◆ REQUIREMENT
Lines to restate from the data below: from the one containing "Click the query timestamp 2024-07-25 12:29:49" to the one containing "Select the 351–400 rank of Hanyang University", both included. Give them again exactly, and only them.

◆ THE DATA
☆ ☆ ☆ ☆ ☆ ☆ ☆
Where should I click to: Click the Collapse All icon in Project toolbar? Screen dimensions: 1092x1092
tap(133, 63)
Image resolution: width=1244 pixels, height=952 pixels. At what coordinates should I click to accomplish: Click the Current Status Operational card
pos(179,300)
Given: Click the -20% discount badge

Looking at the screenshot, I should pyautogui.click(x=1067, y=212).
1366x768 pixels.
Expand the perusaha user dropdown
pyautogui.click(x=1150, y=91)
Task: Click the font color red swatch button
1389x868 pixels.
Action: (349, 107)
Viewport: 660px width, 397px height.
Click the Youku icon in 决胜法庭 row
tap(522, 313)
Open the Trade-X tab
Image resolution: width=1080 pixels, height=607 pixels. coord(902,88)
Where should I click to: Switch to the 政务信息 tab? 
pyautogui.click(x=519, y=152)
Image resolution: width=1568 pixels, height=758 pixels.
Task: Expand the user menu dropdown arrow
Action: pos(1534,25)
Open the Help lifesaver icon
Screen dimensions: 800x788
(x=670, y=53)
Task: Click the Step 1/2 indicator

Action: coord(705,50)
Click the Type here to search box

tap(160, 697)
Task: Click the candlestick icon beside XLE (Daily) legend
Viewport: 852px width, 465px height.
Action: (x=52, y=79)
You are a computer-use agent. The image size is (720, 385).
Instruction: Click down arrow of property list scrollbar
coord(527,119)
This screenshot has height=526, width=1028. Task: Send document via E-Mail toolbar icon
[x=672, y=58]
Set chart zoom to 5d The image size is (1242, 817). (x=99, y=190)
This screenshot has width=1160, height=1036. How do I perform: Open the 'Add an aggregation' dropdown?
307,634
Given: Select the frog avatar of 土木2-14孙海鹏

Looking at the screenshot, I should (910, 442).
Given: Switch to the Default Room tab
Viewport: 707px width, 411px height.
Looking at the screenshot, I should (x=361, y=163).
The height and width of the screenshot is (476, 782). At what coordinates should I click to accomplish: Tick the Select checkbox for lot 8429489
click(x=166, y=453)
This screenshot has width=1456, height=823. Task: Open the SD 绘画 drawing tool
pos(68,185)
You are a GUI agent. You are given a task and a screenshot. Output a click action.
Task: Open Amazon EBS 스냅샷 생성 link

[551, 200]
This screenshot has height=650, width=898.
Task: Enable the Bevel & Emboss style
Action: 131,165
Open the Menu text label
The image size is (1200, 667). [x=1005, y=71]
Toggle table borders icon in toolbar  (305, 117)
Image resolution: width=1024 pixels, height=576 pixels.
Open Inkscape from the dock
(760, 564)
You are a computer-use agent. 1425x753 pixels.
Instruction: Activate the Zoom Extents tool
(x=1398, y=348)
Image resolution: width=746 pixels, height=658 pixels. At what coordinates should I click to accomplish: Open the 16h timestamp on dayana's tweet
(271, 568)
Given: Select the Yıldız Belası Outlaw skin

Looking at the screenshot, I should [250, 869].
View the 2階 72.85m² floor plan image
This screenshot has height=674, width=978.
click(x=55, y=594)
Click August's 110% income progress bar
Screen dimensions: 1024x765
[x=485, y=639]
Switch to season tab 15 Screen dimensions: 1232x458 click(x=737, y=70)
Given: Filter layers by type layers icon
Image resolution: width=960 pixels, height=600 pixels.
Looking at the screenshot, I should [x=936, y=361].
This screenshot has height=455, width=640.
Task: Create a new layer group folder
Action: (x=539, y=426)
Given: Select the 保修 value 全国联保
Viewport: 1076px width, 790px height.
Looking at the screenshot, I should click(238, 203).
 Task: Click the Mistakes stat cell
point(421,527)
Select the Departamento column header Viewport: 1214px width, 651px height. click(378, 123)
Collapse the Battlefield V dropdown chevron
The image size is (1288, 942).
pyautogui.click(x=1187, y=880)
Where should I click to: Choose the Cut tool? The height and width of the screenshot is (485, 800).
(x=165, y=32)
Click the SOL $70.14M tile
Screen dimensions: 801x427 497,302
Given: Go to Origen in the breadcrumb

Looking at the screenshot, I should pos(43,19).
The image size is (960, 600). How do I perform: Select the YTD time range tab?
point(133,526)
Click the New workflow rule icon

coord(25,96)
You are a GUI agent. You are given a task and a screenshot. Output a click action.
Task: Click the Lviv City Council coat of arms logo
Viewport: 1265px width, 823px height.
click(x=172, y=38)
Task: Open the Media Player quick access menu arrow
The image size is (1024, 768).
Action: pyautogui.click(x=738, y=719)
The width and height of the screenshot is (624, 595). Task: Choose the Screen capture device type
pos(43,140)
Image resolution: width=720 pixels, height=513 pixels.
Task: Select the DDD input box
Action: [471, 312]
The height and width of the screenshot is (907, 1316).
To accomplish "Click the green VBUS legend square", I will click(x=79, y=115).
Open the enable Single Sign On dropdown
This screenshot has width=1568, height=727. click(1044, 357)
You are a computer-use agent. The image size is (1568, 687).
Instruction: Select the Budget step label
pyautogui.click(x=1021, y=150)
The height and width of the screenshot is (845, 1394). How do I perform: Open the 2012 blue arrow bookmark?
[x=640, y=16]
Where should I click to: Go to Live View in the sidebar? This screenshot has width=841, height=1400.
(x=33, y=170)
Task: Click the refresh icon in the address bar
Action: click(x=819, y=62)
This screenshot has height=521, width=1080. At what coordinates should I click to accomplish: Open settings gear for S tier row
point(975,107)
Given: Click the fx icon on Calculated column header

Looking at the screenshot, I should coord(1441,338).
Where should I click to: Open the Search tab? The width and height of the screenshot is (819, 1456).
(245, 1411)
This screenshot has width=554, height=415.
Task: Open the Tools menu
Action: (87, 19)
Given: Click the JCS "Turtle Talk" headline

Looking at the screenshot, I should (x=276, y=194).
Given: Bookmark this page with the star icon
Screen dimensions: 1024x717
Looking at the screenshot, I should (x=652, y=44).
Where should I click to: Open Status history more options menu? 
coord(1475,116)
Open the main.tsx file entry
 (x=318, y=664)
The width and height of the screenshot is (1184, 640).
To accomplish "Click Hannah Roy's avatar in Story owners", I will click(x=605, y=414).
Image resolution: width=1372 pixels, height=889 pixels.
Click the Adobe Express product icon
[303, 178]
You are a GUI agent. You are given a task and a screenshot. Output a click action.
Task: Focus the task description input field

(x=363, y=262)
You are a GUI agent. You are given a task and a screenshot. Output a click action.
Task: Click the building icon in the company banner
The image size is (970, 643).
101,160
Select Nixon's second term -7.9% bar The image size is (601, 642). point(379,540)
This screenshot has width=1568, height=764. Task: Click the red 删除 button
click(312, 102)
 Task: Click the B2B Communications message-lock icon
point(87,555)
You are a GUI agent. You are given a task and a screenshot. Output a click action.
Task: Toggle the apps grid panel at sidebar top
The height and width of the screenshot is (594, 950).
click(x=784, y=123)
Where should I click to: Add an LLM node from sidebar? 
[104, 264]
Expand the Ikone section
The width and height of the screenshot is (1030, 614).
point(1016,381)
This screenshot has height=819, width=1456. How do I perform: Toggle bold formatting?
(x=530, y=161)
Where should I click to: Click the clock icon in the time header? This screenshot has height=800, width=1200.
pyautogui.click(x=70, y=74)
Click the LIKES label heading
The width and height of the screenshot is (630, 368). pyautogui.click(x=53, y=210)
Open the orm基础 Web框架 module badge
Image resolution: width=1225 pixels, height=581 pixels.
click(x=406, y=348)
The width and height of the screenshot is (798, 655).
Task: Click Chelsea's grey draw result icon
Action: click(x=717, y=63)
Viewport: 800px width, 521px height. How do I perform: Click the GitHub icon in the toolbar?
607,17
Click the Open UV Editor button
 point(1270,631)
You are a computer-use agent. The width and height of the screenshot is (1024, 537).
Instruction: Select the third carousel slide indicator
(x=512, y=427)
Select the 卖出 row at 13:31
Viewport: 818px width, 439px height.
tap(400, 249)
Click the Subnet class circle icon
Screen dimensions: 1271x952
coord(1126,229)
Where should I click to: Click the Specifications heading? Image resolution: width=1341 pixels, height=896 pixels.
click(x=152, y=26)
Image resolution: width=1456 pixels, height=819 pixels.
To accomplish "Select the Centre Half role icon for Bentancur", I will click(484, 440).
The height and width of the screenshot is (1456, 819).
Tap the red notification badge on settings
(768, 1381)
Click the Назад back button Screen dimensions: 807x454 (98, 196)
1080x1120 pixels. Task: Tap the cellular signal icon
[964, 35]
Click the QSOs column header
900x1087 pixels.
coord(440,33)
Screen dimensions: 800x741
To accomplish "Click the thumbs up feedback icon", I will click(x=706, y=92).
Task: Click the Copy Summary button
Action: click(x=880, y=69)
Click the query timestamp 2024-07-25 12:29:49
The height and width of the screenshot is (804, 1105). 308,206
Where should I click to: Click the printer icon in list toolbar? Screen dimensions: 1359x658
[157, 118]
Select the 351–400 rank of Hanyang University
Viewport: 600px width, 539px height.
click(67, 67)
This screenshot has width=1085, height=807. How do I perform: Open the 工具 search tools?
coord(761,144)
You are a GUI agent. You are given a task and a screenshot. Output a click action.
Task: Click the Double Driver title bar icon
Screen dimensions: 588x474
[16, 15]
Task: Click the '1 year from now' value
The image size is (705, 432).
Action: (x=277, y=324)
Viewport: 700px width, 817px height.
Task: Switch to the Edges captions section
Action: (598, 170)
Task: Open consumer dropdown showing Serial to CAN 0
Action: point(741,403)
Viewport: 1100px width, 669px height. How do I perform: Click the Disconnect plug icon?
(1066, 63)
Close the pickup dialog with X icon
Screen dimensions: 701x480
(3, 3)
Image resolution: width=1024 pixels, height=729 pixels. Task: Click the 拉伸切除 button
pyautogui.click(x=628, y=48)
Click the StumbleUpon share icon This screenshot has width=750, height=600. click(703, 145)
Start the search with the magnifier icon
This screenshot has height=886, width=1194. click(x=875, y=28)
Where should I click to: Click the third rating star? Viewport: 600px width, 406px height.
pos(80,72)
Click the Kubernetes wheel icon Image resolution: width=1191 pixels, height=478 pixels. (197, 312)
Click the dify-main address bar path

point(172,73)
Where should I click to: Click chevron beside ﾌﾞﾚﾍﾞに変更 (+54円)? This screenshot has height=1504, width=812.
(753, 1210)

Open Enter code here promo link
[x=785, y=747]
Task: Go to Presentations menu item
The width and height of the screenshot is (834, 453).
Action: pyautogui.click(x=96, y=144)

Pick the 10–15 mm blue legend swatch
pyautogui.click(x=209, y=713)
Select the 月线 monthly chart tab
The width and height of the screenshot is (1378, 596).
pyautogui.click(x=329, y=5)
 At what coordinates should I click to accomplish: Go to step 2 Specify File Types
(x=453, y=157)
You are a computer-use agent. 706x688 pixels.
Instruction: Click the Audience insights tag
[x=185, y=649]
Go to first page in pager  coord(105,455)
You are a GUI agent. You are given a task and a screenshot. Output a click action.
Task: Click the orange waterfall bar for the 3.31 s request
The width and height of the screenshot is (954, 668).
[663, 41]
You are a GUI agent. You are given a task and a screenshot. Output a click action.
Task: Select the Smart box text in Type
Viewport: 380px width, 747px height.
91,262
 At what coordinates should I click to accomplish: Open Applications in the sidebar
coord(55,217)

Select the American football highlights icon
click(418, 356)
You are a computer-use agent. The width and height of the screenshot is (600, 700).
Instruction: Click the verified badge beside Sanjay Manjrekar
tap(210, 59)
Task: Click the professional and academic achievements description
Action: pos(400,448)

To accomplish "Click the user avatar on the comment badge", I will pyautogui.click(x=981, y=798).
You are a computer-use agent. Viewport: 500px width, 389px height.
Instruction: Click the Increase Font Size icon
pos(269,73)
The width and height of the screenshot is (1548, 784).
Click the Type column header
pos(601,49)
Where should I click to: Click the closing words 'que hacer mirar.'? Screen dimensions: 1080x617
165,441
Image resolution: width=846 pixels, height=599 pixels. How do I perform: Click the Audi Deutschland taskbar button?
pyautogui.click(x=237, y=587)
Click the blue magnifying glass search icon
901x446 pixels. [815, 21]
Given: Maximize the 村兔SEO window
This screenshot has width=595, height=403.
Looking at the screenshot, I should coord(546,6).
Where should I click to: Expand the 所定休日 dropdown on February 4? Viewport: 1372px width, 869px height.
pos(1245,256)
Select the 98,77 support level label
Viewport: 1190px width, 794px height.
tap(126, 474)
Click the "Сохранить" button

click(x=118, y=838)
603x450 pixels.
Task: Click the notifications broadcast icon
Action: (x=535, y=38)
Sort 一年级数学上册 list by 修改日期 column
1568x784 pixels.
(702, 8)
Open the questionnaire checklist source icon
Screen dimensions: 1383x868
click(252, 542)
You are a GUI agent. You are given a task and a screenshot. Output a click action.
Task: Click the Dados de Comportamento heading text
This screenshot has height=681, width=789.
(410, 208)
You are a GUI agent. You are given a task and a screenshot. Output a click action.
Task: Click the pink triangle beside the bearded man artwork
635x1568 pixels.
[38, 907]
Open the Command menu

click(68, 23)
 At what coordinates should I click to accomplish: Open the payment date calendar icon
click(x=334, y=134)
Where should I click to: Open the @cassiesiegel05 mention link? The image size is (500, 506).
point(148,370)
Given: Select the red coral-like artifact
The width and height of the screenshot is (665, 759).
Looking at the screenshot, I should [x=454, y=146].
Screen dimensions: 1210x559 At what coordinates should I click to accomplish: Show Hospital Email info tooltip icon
☆ ☆ ☆ ☆ ☆ ☆ ☆
◆ WORKED SOLUTION
Click the query timestamp 2024-07-25 12:29:49
The height and width of the screenshot is (804, 1105). 308,206
Where should I click to: Click the printer icon in list toolbar? Screen dimensions: 1359x658
[157, 118]
Select the 351–400 rank of Hanyang University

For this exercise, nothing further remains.